The issue is that you want to use GrepOptions, an array, as an environment variable in your code. You can't do that since arrays can't be exported.

Instead, you will have to pass the options in to you bash -c script along with the pathname that you want to run grep on.

Below, I've taken it a bit further and also pass the regular expression, and more than a single found pathname, and I'm doing this from -exec in find rather than with xargs.

I'm using -- in the call of the bash -c script to delimit the user options from the pathnames.

find . -name '*.md' -type f -exec bash -c '
    re=$1; shift
    while [[ $1 != "--" ]]; do
        opts+=( "$1" )
        shift
    done; shift
for pathname do
    printf "%s:" "$pathname"
    grep -o -E -e "$re" "${opts[@]}" -- "$pathname" |
    wc -l | tr -d "[:blank:]"
done | grep -v ":0$"' bash "$user_regex" "${user_options[@]}" -- {} + |

sort -t : -k2,2n

This find all regular files with a filename suffix of .md in the current directory or below.
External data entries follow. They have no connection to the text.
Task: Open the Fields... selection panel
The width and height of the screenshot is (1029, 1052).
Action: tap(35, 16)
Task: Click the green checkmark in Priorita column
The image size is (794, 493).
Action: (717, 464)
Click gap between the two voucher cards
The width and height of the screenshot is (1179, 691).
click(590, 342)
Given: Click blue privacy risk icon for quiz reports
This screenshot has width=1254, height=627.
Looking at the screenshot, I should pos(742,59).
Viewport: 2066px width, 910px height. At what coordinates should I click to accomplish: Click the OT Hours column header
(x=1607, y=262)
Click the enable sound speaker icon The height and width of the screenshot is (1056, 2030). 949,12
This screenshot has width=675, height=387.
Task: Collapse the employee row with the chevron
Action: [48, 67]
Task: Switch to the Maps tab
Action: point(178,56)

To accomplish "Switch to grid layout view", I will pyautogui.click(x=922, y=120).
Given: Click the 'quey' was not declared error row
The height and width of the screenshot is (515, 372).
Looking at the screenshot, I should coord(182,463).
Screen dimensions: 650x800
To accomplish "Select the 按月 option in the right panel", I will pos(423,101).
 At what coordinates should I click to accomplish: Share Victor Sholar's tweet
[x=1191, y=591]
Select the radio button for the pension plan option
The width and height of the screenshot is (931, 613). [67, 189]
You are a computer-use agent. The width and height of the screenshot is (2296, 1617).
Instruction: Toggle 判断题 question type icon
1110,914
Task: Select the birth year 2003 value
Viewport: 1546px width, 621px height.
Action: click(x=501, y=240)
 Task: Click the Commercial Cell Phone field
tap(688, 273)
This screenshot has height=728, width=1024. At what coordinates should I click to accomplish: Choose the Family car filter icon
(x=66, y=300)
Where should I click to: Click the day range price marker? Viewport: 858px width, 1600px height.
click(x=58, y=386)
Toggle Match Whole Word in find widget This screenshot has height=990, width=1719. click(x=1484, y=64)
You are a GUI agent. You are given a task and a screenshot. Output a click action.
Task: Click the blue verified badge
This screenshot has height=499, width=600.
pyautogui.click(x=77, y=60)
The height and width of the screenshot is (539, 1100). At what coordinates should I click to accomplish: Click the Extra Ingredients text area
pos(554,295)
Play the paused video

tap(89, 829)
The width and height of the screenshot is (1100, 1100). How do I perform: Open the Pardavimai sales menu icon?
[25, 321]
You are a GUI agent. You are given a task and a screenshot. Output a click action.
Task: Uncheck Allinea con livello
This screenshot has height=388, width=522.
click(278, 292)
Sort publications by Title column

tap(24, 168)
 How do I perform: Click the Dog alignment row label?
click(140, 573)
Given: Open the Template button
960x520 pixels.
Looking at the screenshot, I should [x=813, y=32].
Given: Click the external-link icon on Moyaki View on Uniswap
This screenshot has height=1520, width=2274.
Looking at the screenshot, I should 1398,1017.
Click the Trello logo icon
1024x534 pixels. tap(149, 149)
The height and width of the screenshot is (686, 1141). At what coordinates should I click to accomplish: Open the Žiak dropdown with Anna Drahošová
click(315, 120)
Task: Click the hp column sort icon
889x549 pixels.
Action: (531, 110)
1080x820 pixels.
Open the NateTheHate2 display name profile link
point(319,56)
For batches of such files, a bash script is executed which takes a user-supplied extended regular expression ($user_regex), some user-supplied options for the grep command ($user_options, an array), along with the batch of pathnames.

The in-line script picks out the regular expression and the user options and then proceeds to loop over the found files, running grep on each and counting the number of lines that are returned.

The pathname of each file is outputted with this number at the end, after a : character.

Output indicating no matches are weeded out and the overall result is sorted.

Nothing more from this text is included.